* YOUR OBJECTIVE:
Lines with "tray" in the entries below: count them and reply with the number alone.

Data records
Content starts
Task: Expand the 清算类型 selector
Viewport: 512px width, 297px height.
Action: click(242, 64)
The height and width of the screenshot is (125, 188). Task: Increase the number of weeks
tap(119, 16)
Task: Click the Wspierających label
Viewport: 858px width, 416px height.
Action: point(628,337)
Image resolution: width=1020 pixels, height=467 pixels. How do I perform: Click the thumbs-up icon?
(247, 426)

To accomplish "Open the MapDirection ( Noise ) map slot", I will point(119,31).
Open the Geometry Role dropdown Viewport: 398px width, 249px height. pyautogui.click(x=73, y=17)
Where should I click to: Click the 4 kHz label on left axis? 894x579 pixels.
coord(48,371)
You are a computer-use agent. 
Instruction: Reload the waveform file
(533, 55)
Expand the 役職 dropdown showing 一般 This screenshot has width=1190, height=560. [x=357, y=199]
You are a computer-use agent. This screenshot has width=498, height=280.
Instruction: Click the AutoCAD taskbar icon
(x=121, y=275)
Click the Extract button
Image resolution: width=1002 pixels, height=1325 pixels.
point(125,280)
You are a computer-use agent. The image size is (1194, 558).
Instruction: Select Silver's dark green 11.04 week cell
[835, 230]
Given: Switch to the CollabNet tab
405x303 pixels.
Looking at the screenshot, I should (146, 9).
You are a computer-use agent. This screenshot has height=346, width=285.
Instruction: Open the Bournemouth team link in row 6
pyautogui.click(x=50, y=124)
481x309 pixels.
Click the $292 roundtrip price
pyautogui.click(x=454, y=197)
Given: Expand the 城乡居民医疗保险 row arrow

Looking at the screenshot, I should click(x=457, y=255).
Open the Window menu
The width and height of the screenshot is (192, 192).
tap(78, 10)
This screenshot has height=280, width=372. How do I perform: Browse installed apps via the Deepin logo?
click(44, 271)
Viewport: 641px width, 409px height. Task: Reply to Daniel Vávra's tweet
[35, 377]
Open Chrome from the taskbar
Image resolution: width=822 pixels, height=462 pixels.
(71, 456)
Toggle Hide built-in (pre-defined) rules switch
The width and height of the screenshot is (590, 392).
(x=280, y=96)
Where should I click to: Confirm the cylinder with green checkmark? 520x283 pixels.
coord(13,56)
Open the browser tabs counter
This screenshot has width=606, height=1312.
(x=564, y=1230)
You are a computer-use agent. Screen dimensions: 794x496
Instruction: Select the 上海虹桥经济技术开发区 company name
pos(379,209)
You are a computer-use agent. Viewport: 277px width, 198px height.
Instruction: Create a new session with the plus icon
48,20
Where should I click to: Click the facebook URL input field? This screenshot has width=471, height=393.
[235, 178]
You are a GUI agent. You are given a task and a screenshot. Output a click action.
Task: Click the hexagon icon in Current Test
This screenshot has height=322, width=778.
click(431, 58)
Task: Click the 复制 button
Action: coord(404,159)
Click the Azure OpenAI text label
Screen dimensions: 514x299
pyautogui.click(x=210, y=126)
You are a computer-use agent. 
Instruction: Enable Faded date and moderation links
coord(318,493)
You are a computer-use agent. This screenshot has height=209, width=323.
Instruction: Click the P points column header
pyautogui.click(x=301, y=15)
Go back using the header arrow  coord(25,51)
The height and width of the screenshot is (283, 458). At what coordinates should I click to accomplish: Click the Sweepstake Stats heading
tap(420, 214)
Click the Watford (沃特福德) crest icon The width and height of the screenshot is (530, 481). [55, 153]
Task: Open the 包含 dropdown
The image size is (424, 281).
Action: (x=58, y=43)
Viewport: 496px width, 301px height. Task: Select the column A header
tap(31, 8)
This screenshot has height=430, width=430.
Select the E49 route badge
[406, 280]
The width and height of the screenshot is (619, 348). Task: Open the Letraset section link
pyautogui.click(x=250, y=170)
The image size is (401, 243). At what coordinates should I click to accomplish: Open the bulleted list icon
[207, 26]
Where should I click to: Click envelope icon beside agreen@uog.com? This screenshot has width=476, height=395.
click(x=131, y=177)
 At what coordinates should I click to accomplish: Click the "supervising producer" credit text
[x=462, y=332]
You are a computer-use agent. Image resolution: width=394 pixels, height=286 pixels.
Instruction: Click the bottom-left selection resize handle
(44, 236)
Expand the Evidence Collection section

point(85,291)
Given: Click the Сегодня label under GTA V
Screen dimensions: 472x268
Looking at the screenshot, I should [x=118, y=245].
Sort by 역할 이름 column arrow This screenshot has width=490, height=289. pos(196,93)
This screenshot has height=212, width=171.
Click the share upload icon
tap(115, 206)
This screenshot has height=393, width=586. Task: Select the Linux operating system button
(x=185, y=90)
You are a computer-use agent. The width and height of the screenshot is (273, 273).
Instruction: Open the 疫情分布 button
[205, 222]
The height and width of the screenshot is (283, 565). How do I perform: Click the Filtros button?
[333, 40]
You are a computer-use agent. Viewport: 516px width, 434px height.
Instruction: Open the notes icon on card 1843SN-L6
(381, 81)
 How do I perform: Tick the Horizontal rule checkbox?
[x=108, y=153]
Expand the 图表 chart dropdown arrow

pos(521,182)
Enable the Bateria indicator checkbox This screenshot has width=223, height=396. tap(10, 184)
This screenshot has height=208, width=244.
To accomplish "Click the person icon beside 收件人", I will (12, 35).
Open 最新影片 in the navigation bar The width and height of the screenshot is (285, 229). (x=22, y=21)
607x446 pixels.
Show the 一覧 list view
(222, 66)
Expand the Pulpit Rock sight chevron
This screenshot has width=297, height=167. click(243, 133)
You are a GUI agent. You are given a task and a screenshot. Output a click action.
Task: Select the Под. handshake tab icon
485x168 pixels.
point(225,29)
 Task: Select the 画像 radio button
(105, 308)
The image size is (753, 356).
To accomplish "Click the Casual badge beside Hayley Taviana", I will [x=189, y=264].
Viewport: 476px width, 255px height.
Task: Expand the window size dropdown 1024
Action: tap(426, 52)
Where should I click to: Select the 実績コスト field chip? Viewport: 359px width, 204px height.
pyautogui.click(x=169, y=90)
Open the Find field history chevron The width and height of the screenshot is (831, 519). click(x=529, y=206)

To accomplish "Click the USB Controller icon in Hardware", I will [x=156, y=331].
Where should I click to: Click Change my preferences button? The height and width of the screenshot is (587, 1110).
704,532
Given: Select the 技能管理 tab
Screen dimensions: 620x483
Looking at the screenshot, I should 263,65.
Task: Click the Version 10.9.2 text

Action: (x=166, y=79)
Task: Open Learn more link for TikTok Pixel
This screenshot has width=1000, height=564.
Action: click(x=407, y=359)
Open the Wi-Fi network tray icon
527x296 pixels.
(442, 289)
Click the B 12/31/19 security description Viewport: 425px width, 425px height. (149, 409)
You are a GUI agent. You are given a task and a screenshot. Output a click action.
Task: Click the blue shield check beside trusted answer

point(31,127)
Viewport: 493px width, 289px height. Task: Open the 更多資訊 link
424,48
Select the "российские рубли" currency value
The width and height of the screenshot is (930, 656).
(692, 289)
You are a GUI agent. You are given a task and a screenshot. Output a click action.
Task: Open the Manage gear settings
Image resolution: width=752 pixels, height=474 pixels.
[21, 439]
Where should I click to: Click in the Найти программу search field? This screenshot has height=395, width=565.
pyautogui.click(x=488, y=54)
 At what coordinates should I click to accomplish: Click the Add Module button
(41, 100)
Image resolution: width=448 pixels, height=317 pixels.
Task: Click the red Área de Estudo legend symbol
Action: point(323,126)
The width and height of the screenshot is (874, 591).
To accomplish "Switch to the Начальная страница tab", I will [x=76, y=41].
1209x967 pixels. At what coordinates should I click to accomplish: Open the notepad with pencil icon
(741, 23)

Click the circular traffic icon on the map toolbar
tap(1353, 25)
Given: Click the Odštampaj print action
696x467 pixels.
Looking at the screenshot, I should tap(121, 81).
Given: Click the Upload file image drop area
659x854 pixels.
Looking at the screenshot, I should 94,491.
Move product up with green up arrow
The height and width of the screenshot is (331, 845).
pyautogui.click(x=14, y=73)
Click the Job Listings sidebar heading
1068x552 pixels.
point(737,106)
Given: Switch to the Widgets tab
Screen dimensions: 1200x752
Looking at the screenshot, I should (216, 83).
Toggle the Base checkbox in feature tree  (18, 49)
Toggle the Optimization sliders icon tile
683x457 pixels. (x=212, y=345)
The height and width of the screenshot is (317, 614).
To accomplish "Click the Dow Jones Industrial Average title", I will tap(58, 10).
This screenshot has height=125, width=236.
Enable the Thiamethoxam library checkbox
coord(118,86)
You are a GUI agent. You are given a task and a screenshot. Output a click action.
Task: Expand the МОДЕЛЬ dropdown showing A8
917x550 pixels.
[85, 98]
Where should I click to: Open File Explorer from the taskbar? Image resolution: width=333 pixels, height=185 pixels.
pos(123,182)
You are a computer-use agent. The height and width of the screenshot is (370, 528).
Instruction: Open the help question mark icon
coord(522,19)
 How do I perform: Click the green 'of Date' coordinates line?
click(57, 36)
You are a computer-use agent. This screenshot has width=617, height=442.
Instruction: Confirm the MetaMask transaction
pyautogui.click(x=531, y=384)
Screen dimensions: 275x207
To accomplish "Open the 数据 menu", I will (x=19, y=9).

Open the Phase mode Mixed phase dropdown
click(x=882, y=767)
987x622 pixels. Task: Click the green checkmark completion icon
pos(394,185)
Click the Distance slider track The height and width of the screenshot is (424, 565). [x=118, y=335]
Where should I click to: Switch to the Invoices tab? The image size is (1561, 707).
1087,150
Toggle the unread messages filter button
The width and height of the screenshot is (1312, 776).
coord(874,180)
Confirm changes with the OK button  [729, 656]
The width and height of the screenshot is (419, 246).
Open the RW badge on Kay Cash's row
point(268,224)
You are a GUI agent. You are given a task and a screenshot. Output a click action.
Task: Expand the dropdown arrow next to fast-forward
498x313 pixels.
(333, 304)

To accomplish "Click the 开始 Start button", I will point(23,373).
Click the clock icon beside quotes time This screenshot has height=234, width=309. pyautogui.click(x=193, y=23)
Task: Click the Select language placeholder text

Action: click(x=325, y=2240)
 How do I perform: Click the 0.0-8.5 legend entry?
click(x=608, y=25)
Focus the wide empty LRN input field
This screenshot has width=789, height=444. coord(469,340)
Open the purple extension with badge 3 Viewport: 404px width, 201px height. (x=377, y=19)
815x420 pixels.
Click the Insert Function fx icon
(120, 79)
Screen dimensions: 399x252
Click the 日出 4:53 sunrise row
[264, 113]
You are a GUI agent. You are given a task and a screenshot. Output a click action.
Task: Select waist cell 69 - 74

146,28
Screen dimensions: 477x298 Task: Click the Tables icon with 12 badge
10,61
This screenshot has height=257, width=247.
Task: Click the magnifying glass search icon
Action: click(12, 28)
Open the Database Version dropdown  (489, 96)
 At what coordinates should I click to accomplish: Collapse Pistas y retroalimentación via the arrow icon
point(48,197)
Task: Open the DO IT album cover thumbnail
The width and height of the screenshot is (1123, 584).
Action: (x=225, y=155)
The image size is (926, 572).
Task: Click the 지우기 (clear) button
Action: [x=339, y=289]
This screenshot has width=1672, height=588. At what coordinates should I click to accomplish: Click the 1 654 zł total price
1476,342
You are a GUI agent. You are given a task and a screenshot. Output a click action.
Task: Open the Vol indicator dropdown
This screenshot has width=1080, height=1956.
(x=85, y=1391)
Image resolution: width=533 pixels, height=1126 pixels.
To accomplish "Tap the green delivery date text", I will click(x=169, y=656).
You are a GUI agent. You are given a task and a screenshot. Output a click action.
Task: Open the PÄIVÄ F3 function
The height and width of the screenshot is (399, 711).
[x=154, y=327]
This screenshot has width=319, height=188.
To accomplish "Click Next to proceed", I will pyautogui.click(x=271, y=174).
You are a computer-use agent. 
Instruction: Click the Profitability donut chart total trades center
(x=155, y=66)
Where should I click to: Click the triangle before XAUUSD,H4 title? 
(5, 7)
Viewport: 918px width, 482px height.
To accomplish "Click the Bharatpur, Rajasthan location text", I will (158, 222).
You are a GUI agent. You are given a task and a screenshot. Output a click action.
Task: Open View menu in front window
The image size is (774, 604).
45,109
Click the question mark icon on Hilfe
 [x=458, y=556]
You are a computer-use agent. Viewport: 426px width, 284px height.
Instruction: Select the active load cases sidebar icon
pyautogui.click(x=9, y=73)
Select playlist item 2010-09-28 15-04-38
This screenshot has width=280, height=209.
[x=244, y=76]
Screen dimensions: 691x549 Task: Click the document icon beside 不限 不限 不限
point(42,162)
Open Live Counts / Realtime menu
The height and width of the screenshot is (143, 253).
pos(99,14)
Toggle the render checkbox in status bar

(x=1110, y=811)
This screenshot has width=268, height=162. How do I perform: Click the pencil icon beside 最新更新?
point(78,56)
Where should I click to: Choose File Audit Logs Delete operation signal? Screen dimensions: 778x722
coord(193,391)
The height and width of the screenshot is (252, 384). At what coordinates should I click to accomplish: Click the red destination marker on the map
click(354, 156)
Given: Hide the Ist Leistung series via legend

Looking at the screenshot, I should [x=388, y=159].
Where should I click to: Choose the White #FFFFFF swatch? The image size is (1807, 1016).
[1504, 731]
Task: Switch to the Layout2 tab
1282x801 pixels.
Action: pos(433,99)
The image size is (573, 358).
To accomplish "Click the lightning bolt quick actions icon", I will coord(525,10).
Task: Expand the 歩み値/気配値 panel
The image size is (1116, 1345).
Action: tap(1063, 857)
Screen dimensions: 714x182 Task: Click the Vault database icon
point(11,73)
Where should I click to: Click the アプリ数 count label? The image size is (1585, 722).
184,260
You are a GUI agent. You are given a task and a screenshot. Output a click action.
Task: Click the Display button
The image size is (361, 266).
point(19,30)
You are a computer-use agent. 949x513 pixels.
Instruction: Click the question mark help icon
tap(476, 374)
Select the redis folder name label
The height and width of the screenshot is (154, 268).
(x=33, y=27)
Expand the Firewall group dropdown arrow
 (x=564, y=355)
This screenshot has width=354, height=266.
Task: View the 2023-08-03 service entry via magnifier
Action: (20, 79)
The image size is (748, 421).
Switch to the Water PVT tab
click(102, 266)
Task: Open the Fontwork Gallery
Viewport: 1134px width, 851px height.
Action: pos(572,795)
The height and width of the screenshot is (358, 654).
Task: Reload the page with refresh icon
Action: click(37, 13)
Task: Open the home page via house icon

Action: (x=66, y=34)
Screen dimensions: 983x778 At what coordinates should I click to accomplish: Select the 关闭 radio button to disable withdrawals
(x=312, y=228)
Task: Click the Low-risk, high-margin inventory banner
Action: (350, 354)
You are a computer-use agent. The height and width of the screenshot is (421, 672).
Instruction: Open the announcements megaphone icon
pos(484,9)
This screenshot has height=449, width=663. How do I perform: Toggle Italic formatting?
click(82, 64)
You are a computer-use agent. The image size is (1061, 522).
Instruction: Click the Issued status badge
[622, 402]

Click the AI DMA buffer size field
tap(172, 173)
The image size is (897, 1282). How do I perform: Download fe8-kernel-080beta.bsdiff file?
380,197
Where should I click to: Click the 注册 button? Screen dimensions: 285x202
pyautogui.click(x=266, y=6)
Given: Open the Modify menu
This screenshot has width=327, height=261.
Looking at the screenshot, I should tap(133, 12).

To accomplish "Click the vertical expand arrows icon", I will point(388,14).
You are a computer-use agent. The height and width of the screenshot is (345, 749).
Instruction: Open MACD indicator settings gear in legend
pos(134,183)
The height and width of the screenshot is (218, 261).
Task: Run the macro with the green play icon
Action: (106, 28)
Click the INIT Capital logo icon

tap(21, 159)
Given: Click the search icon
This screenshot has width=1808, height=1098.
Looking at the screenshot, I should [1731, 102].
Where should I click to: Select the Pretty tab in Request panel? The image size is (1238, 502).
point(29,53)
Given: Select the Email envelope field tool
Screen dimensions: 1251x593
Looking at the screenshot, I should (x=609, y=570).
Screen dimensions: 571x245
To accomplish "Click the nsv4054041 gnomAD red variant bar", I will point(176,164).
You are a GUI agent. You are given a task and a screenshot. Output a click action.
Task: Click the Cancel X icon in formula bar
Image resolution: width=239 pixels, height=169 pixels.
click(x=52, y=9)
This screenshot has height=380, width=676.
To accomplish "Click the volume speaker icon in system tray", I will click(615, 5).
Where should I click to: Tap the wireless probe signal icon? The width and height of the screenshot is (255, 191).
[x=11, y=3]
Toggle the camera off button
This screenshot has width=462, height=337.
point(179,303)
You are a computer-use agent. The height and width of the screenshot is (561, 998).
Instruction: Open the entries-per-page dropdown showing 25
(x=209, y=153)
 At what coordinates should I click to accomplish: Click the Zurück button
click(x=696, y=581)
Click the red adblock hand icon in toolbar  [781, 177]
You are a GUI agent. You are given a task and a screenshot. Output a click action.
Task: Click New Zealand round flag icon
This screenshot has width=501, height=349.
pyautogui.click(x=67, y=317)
Content ends
* COMPLETED EXERCISE:
2